* **Task requirements**:
Please give the listing again in its entirety, exactly as written.

* **Data records**:
--- START ---
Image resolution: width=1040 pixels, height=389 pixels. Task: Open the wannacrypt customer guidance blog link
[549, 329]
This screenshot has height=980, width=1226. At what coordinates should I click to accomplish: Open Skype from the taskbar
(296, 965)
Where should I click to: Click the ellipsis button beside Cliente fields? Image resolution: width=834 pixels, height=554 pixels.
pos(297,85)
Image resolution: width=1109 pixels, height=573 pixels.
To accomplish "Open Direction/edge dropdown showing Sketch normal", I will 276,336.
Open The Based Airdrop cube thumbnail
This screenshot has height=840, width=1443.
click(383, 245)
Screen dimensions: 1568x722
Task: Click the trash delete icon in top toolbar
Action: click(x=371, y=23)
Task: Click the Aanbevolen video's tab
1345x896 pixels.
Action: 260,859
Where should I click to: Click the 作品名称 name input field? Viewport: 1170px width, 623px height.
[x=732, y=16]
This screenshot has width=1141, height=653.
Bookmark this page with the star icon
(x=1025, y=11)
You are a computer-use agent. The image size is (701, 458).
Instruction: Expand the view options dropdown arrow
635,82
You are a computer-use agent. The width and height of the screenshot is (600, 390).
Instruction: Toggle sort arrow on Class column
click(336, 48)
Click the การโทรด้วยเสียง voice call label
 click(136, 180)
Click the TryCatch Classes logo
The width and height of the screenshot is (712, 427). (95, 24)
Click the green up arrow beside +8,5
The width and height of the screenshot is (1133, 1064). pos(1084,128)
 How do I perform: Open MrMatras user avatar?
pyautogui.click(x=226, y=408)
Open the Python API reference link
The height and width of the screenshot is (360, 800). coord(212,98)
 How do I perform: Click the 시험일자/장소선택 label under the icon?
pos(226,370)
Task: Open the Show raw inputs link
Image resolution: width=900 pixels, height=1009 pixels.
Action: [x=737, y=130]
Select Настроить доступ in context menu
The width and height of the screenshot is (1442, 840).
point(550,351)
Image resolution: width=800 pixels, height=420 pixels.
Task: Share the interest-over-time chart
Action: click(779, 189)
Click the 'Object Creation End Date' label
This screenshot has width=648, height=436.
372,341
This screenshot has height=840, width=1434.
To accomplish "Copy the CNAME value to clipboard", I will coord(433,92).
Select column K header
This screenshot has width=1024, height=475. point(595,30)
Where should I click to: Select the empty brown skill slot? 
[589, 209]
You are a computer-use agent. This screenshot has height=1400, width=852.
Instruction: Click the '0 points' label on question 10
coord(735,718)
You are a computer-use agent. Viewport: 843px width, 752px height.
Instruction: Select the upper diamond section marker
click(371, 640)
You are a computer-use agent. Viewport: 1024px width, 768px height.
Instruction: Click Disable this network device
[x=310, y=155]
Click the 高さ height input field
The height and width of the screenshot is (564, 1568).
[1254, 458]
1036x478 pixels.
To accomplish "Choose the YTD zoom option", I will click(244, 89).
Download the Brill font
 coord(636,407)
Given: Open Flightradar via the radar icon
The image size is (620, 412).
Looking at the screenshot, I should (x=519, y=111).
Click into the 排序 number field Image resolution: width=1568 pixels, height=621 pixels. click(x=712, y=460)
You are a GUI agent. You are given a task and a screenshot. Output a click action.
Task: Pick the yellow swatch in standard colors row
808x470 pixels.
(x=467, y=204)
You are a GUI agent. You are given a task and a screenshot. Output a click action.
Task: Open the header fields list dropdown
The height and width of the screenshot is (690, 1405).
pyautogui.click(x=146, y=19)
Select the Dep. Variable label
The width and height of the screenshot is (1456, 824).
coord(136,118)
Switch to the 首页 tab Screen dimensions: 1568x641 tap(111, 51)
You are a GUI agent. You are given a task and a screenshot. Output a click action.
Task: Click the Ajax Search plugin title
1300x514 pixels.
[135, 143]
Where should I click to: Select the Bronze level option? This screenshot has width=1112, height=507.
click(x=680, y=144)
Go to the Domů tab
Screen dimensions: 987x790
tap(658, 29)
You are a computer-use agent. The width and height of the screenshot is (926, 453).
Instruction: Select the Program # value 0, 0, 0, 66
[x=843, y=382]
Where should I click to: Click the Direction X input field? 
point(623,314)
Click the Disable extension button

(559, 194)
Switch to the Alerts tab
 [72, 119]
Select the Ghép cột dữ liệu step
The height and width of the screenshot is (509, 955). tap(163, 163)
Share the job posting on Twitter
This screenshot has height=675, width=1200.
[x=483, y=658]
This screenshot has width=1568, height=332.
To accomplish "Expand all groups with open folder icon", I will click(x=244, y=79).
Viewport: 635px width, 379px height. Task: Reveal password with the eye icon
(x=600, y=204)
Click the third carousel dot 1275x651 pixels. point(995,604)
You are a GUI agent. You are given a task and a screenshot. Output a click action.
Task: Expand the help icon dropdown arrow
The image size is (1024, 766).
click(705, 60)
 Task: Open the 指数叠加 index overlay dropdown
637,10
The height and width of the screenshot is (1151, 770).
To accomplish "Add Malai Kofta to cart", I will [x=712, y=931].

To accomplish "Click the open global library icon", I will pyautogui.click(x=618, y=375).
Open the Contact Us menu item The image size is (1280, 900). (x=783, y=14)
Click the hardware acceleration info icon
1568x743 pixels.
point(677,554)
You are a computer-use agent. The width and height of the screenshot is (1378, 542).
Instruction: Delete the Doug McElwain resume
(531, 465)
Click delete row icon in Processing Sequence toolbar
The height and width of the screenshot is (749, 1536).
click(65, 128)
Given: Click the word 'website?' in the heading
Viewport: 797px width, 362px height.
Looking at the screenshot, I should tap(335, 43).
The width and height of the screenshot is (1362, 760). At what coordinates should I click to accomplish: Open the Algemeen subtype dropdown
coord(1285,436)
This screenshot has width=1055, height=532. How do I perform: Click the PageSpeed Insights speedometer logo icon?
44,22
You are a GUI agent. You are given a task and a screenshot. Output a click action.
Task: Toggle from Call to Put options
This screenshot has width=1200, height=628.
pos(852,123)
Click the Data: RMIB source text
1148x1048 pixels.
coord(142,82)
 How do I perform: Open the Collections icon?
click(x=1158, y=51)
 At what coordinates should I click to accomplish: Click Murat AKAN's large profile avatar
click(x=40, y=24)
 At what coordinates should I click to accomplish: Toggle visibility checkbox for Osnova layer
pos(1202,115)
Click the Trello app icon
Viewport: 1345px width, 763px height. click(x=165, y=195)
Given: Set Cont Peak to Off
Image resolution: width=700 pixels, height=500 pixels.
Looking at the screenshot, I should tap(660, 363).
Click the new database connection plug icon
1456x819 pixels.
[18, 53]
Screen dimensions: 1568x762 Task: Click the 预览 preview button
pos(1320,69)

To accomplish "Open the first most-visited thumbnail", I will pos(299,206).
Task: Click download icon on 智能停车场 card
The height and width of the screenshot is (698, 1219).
--- END ---
* **Answer to the problem**:
Image resolution: width=1040 pixels, height=389 pixels. Task: Open the wannacrypt customer guidance blog link
[549, 329]
This screenshot has height=980, width=1226. At what coordinates should I click to accomplish: Open Skype from the taskbar
(296, 965)
Where should I click to: Click the ellipsis button beside Cliente fields? Image resolution: width=834 pixels, height=554 pixels.
pos(297,85)
Image resolution: width=1109 pixels, height=573 pixels.
To accomplish "Open Direction/edge dropdown showing Sketch normal", I will 276,336.
Open The Based Airdrop cube thumbnail
This screenshot has height=840, width=1443.
click(383, 245)
Screen dimensions: 1568x722
Task: Click the trash delete icon in top toolbar
Action: click(x=371, y=23)
Task: Click the Aanbevolen video's tab
1345x896 pixels.
Action: 260,859
Where should I click to: Click the 作品名称 name input field? Viewport: 1170px width, 623px height.
[x=732, y=16]
This screenshot has width=1141, height=653.
Bookmark this page with the star icon
(x=1025, y=11)
You are a computer-use agent. The image size is (701, 458).
Instruction: Expand the view options dropdown arrow
635,82
You are a computer-use agent. The width and height of the screenshot is (600, 390).
Instruction: Toggle sort arrow on Class column
click(336, 48)
Click the การโทรด้วยเสียง voice call label
 click(136, 180)
Click the TryCatch Classes logo
The width and height of the screenshot is (712, 427). (95, 24)
Click the green up arrow beside +8,5
The width and height of the screenshot is (1133, 1064). pos(1084,128)
 How do I perform: Open MrMatras user avatar?
pyautogui.click(x=226, y=408)
Open the Python API reference link
The height and width of the screenshot is (360, 800). coord(212,98)
 How do I perform: Click the 시험일자/장소선택 label under the icon?
pos(226,370)
Task: Open the Show raw inputs link
Image resolution: width=900 pixels, height=1009 pixels.
Action: [x=737, y=130]
Select Настроить доступ in context menu
The width and height of the screenshot is (1442, 840).
point(550,351)
Image resolution: width=800 pixels, height=420 pixels.
Task: Share the interest-over-time chart
Action: click(779, 189)
Click the 'Object Creation End Date' label
This screenshot has width=648, height=436.
372,341
This screenshot has height=840, width=1434.
To accomplish "Copy the CNAME value to clipboard", I will coord(433,92).
Select column K header
This screenshot has width=1024, height=475. point(595,30)
Where should I click to: Select the empty brown skill slot? 
[589, 209]
You are a computer-use agent. This screenshot has height=1400, width=852.
Instruction: Click the '0 points' label on question 10
coord(735,718)
You are a computer-use agent. Viewport: 843px width, 752px height.
Instruction: Select the upper diamond section marker
click(371, 640)
You are a computer-use agent. Viewport: 1024px width, 768px height.
Instruction: Click Disable this network device
[x=310, y=155]
Click the 高さ height input field
The height and width of the screenshot is (564, 1568).
[1254, 458]
1036x478 pixels.
To accomplish "Choose the YTD zoom option", I will click(244, 89).
Download the Brill font
 coord(636,407)
Given: Open Flightradar via the radar icon
The image size is (620, 412).
Looking at the screenshot, I should (x=519, y=111).
Click into the 排序 number field Image resolution: width=1568 pixels, height=621 pixels. click(x=712, y=460)
You are a GUI agent. You are given a task and a screenshot. Output a click action.
Task: Pick the yellow swatch in standard colors row
808x470 pixels.
(x=467, y=204)
You are a GUI agent. You are given a task and a screenshot. Output a click action.
Task: Open the header fields list dropdown
The height and width of the screenshot is (690, 1405).
pyautogui.click(x=146, y=19)
Select the Dep. Variable label
The width and height of the screenshot is (1456, 824).
coord(136,118)
Switch to the 首页 tab Screen dimensions: 1568x641 tap(111, 51)
You are a GUI agent. You are given a task and a screenshot. Output a click action.
Task: Click the Ajax Search plugin title
1300x514 pixels.
[135, 143]
Where should I click to: Select the Bronze level option? This screenshot has width=1112, height=507.
click(x=680, y=144)
Go to the Domů tab
Screen dimensions: 987x790
tap(658, 29)
You are a computer-use agent. The width and height of the screenshot is (926, 453).
Instruction: Select the Program # value 0, 0, 0, 66
[x=843, y=382]
Where should I click to: Click the Direction X input field? 
point(623,314)
Click the Disable extension button

(559, 194)
Switch to the Alerts tab
 [72, 119]
Select the Ghép cột dữ liệu step
The height and width of the screenshot is (509, 955). tap(163, 163)
Share the job posting on Twitter
This screenshot has height=675, width=1200.
[x=483, y=658]
This screenshot has width=1568, height=332.
To accomplish "Expand all groups with open folder icon", I will click(x=244, y=79).
Viewport: 635px width, 379px height. Task: Reveal password with the eye icon
(x=600, y=204)
Click the third carousel dot 1275x651 pixels. point(995,604)
You are a GUI agent. You are given a task and a screenshot. Output a click action.
Task: Expand the help icon dropdown arrow
The image size is (1024, 766).
click(705, 60)
 Task: Open the 指数叠加 index overlay dropdown
637,10
The height and width of the screenshot is (1151, 770).
To accomplish "Add Malai Kofta to cart", I will [x=712, y=931].

To accomplish "Click the open global library icon", I will pyautogui.click(x=618, y=375).
Open the Contact Us menu item The image size is (1280, 900). (x=783, y=14)
Click the hardware acceleration info icon
1568x743 pixels.
point(677,554)
You are a computer-use agent. The width and height of the screenshot is (1378, 542).
Instruction: Delete the Doug McElwain resume
(531, 465)
Click delete row icon in Processing Sequence toolbar
The height and width of the screenshot is (749, 1536).
click(65, 128)
Given: Click the word 'website?' in the heading
Viewport: 797px width, 362px height.
Looking at the screenshot, I should tap(335, 43).
The width and height of the screenshot is (1362, 760). At what coordinates should I click to accomplish: Open the Algemeen subtype dropdown
coord(1285,436)
This screenshot has width=1055, height=532. How do I perform: Click the PageSpeed Insights speedometer logo icon?
44,22
You are a GUI agent. You are given a task and a screenshot. Output a click action.
Task: Toggle from Call to Put options
This screenshot has width=1200, height=628.
pos(852,123)
Click the Data: RMIB source text
1148x1048 pixels.
coord(142,82)
 How do I perform: Open the Collections icon?
click(x=1158, y=51)
 At what coordinates should I click to accomplish: Click Murat AKAN's large profile avatar
click(x=40, y=24)
 At what coordinates should I click to accomplish: Toggle visibility checkbox for Osnova layer
pos(1202,115)
Click the Trello app icon
Viewport: 1345px width, 763px height. click(x=165, y=195)
Given: Set Cont Peak to Off
Image resolution: width=700 pixels, height=500 pixels.
Looking at the screenshot, I should tap(660, 363).
Click the new database connection plug icon
1456x819 pixels.
[18, 53]
Screen dimensions: 1568x762 Task: Click the 预览 preview button
pos(1320,69)

To accomplish "Open the first most-visited thumbnail", I will pos(299,206).
Task: Click download icon on 智能停车场 card
The height and width of the screenshot is (698, 1219).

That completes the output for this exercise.